Answer

**step1** Understanding the problem

The problem asks us to evaluate the sum of two fractions: $$\frac{1}{6}$$ and $$\frac{7}{15}$$.

**step2** Finding a common denominator

To add fractions, we need to find a common denominator. We look for the least common multiple (LCM) of the denominators 6 and 15.
Multiples of 6 are: 6, 12, 18, 24, **30**, 36, ...
Multiples of 15 are: 15, **30**, 45, ...
The least common multiple of 6 and 15 is 30. So, 30 will be our common denominator.

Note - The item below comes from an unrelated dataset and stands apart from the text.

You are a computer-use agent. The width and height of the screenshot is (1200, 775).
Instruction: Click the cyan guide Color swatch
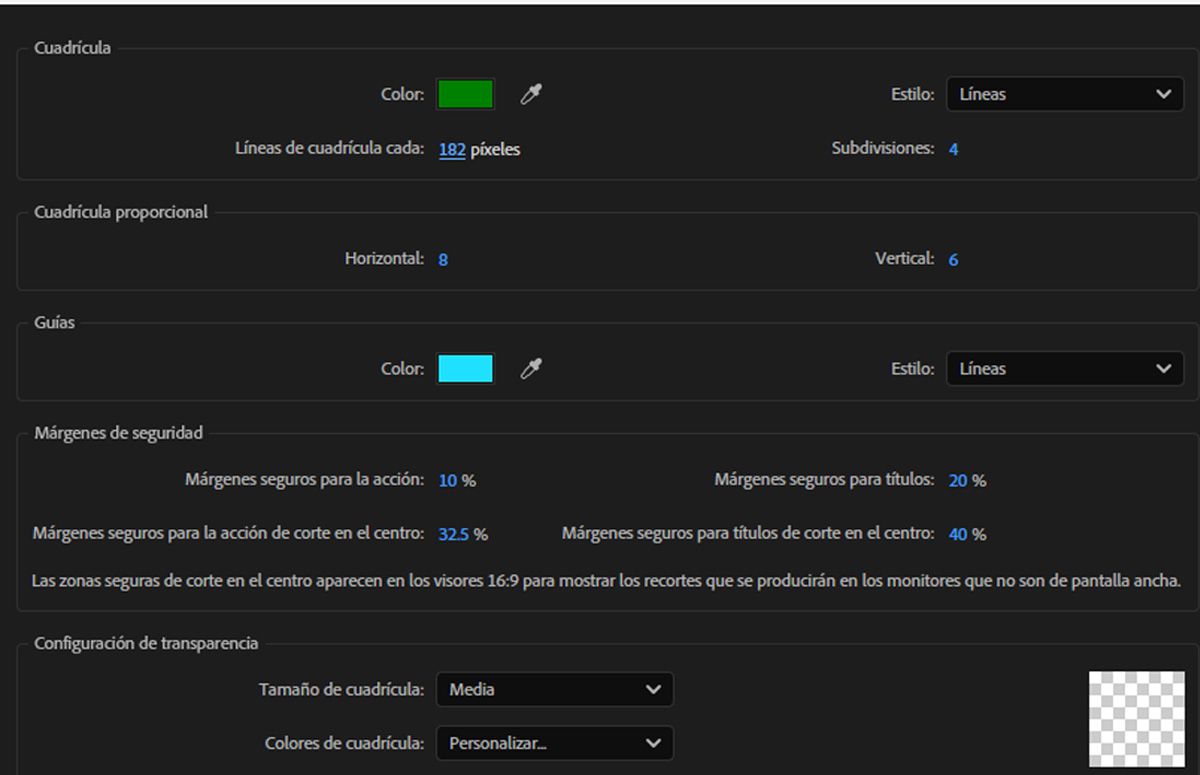point(465,368)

**step3** Converting the first fraction

Now, we convert the first fraction, $$\frac{1}{6}$$, to an equivalent fraction with a denominator of 30.
To change 6 to 30, we multiply it by 5 (since $$6 \times 5 = 30$$).
We must do the same to the numerator to keep the fraction equivalent. So, we multiply 1 by 5.
$$\frac{1}{6} = \frac{1 \times 5}{6 \times 5} = \frac{5}{30}$$

**step4** Converting the second fraction

Next, we convert the second fraction, $$\frac{7}{15}$$, to an equivalent fraction with a denominator of 30.
To change 15 to 30, we multiply it by 2 (since $$15 \times 2 = 30$$).
We must do the same to the numerator. So, we multiply 7 by 2.
$$\frac{7}{15} = \frac{7 \times 2}{15 \times 2} = \frac{14}{30}$$

**step5** Adding the fractions

Now that both fractions have the same denominator, we can add their numerators.
$$\frac{5}{30} + \frac{14}{30} = \frac{5 + 14}{30} = \frac{19}{30}$$

**step6** Simplifying the result

We check if the resulting fraction $$\frac{19}{30}$$ can be simplified.
19 is a prime number.
The factors of 30 are 1, 2, 3, 5, 6, 10, 15, 30.
Since 19 is not a factor of 30, the fraction $$\frac{19}{30}$$ is already in its simplest form.